(Item position entries)

^^^^

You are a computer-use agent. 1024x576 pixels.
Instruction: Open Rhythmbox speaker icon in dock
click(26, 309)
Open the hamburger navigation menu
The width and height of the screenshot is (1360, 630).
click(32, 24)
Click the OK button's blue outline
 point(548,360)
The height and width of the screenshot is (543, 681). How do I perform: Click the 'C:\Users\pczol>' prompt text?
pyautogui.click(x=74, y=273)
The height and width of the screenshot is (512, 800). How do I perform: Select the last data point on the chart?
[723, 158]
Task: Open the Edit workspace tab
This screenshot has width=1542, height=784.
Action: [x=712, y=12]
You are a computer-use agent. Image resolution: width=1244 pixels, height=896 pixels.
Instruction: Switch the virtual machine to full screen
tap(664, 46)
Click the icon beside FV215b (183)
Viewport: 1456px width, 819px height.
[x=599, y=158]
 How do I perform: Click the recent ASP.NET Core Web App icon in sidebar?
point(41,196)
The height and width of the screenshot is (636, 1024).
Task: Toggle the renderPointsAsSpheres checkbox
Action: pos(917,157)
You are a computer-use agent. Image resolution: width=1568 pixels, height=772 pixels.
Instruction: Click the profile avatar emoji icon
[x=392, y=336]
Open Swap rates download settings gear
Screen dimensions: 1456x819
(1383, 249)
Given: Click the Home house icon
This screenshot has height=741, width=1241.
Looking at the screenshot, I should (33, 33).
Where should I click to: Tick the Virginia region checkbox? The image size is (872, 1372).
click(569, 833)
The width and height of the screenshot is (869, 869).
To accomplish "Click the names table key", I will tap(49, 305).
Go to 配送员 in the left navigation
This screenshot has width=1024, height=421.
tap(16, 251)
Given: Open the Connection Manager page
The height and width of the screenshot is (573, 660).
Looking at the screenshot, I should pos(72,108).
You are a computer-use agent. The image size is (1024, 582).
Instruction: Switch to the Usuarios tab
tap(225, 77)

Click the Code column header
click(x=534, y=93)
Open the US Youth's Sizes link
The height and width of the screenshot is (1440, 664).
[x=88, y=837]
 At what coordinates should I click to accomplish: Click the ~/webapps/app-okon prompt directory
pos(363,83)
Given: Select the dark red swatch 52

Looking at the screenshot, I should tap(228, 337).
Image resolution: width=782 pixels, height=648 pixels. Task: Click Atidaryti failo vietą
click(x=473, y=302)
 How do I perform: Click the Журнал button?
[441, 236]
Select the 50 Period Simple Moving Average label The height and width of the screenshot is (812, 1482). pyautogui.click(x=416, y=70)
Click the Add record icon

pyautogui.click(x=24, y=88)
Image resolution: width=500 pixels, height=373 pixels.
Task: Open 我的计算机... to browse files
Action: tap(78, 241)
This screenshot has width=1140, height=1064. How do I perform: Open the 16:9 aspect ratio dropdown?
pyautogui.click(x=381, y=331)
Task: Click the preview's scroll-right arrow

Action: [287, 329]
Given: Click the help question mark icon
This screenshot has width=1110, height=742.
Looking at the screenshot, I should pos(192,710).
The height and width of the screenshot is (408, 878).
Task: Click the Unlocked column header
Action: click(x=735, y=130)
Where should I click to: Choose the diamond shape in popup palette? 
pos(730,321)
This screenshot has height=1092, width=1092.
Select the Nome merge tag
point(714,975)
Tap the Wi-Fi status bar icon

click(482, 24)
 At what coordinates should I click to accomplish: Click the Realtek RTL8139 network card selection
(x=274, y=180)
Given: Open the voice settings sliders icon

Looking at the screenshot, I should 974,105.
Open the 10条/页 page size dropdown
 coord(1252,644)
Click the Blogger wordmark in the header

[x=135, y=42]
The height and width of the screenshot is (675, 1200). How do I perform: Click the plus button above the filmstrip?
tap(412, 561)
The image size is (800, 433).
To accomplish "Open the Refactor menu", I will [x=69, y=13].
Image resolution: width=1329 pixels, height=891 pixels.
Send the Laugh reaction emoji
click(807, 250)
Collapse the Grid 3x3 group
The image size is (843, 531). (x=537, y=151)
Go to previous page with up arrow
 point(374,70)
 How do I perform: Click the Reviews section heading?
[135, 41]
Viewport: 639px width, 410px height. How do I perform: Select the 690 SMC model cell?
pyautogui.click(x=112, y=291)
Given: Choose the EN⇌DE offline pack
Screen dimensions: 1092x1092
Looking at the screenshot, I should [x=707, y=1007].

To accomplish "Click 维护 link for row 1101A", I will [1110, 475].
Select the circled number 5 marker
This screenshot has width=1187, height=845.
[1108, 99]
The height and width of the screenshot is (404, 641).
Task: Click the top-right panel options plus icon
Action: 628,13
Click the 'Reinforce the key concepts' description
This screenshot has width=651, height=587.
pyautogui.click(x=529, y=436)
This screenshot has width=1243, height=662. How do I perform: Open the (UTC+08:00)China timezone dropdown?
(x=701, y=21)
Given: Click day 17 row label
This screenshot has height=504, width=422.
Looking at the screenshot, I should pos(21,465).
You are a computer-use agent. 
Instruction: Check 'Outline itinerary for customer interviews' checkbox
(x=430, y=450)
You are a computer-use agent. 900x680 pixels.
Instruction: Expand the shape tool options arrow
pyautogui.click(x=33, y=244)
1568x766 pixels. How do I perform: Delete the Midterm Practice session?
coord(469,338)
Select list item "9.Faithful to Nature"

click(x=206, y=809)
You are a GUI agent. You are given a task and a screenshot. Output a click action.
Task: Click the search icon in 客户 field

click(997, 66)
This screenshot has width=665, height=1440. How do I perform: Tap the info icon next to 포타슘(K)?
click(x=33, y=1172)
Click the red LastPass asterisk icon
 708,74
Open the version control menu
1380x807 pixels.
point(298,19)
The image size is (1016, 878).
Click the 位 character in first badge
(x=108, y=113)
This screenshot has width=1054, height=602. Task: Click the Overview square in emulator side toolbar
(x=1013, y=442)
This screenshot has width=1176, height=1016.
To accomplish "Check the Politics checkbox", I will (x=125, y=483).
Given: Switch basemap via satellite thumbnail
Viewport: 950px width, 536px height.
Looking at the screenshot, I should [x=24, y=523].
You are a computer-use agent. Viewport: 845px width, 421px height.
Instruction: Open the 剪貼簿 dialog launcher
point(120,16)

^^^^

Description of the task:
Rewrite the material above, changing every "Instruction" to "Goal" and leaving everything else the same.

Answer to the task:
You are a computer-use agent. 1024x576 pixels.
Goal: Open Rhythmbox speaker icon in dock
click(26, 309)
Open the hamburger navigation menu
The width and height of the screenshot is (1360, 630).
click(32, 24)
Click the OK button's blue outline
 point(548,360)
The height and width of the screenshot is (543, 681). How do I perform: Click the 'C:\Users\pczol>' prompt text?
pyautogui.click(x=74, y=273)
The height and width of the screenshot is (512, 800). How do I perform: Select the last data point on the chart?
[723, 158]
Task: Open the Edit workspace tab
This screenshot has width=1542, height=784.
Action: [x=712, y=12]
You are a computer-use agent. Image resolution: width=1244 pixels, height=896 pixels.
Goal: Switch the virtual machine to full screen
tap(664, 46)
Click the icon beside FV215b (183)
Viewport: 1456px width, 819px height.
[x=599, y=158]
 How do I perform: Click the recent ASP.NET Core Web App icon in sidebar?
point(41,196)
The height and width of the screenshot is (636, 1024).
Task: Toggle the renderPointsAsSpheres checkbox
Action: pos(917,157)
You are a computer-use agent. Image resolution: width=1568 pixels, height=772 pixels.
Goal: Click the profile avatar emoji icon
[x=392, y=336]
Open Swap rates download settings gear
Screen dimensions: 1456x819
(1383, 249)
Given: Click the Home house icon
This screenshot has height=741, width=1241.
Looking at the screenshot, I should (33, 33).
Where should I click to: Tick the Virginia region checkbox? The image size is (872, 1372).
click(569, 833)
The width and height of the screenshot is (869, 869).
To accomplish "Click the names table key", I will tap(49, 305).
Go to 配送员 in the left navigation
This screenshot has width=1024, height=421.
tap(16, 251)
Given: Open the Connection Manager page
The height and width of the screenshot is (573, 660).
Looking at the screenshot, I should pos(72,108).
You are a computer-use agent. The image size is (1024, 582).
Goal: Switch to the Usuarios tab
tap(225, 77)

Click the Code column header
click(x=534, y=93)
Open the US Youth's Sizes link
The height and width of the screenshot is (1440, 664).
[x=88, y=837]
 At what coordinates should I click to accomplish: Click the ~/webapps/app-okon prompt directory
pos(363,83)
Given: Select the dark red swatch 52

Looking at the screenshot, I should tap(228, 337).
Image resolution: width=782 pixels, height=648 pixels. Task: Click Atidaryti failo vietą
click(x=473, y=302)
 How do I perform: Click the Журнал button?
[441, 236]
Select the 50 Period Simple Moving Average label The height and width of the screenshot is (812, 1482). pyautogui.click(x=416, y=70)
Click the Add record icon

pyautogui.click(x=24, y=88)
Image resolution: width=500 pixels, height=373 pixels.
Task: Open 我的计算机... to browse files
Action: tap(78, 241)
This screenshot has width=1140, height=1064. How do I perform: Open the 16:9 aspect ratio dropdown?
pyautogui.click(x=381, y=331)
Task: Click the preview's scroll-right arrow

Action: [287, 329]
Given: Click the help question mark icon
This screenshot has width=1110, height=742.
Looking at the screenshot, I should pos(192,710).
The height and width of the screenshot is (408, 878).
Task: Click the Unlocked column header
Action: click(x=735, y=130)
Where should I click to: Choose the diamond shape in popup palette? 
pos(730,321)
This screenshot has height=1092, width=1092.
Select the Nome merge tag
point(714,975)
Tap the Wi-Fi status bar icon

click(482, 24)
 At what coordinates should I click to accomplish: Click the Realtek RTL8139 network card selection
(x=274, y=180)
Given: Open the voice settings sliders icon

Looking at the screenshot, I should 974,105.
Open the 10条/页 page size dropdown
 coord(1252,644)
Click the Blogger wordmark in the header

[x=135, y=42]
The height and width of the screenshot is (675, 1200). How do I perform: Click the plus button above the filmstrip?
tap(412, 561)
The image size is (800, 433).
To accomplish "Open the Refactor menu", I will [x=69, y=13].
Image resolution: width=1329 pixels, height=891 pixels.
Send the Laugh reaction emoji
click(807, 250)
Collapse the Grid 3x3 group
The image size is (843, 531). (x=537, y=151)
Go to previous page with up arrow
 point(374,70)
 How do I perform: Click the Reviews section heading?
[135, 41]
Viewport: 639px width, 410px height. How do I perform: Select the 690 SMC model cell?
pyautogui.click(x=112, y=291)
Given: Choose the EN⇌DE offline pack
Screen dimensions: 1092x1092
Looking at the screenshot, I should [x=707, y=1007].

To accomplish "Click 维护 link for row 1101A", I will [1110, 475].
Select the circled number 5 marker
This screenshot has width=1187, height=845.
[1108, 99]
The height and width of the screenshot is (404, 641).
Task: Click the top-right panel options plus icon
Action: 628,13
Click the 'Reinforce the key concepts' description
This screenshot has width=651, height=587.
pyautogui.click(x=529, y=436)
This screenshot has width=1243, height=662. How do I perform: Open the (UTC+08:00)China timezone dropdown?
(x=701, y=21)
Given: Click day 17 row label
This screenshot has height=504, width=422.
Looking at the screenshot, I should pos(21,465).
You are a computer-use agent. 
Goal: Check 'Outline itinerary for customer interviews' checkbox
(x=430, y=450)
You are a computer-use agent. 900x680 pixels.
Goal: Expand the shape tool options arrow
pyautogui.click(x=33, y=244)
1568x766 pixels. How do I perform: Delete the Midterm Practice session?
coord(469,338)
Select list item "9.Faithful to Nature"

click(x=206, y=809)
You are a GUI agent. You are given a task and a screenshot. Output a click action.
Task: Click the search icon in 客户 field

click(997, 66)
This screenshot has width=665, height=1440. How do I perform: Tap the info icon next to 포타슘(K)?
click(x=33, y=1172)
Click the red LastPass asterisk icon
 708,74
Open the version control menu
1380x807 pixels.
point(298,19)
The image size is (1016, 878).
Click the 位 character in first badge
(x=108, y=113)
This screenshot has width=1054, height=602. Task: Click the Overview square in emulator side toolbar
(x=1013, y=442)
This screenshot has width=1176, height=1016.
To accomplish "Check the Politics checkbox", I will (x=125, y=483).
Given: Switch basemap via satellite thumbnail
Viewport: 950px width, 536px height.
Looking at the screenshot, I should [x=24, y=523].
You are a computer-use agent. Viewport: 845px width, 421px height.
Goal: Open the 剪貼簿 dialog launcher
point(120,16)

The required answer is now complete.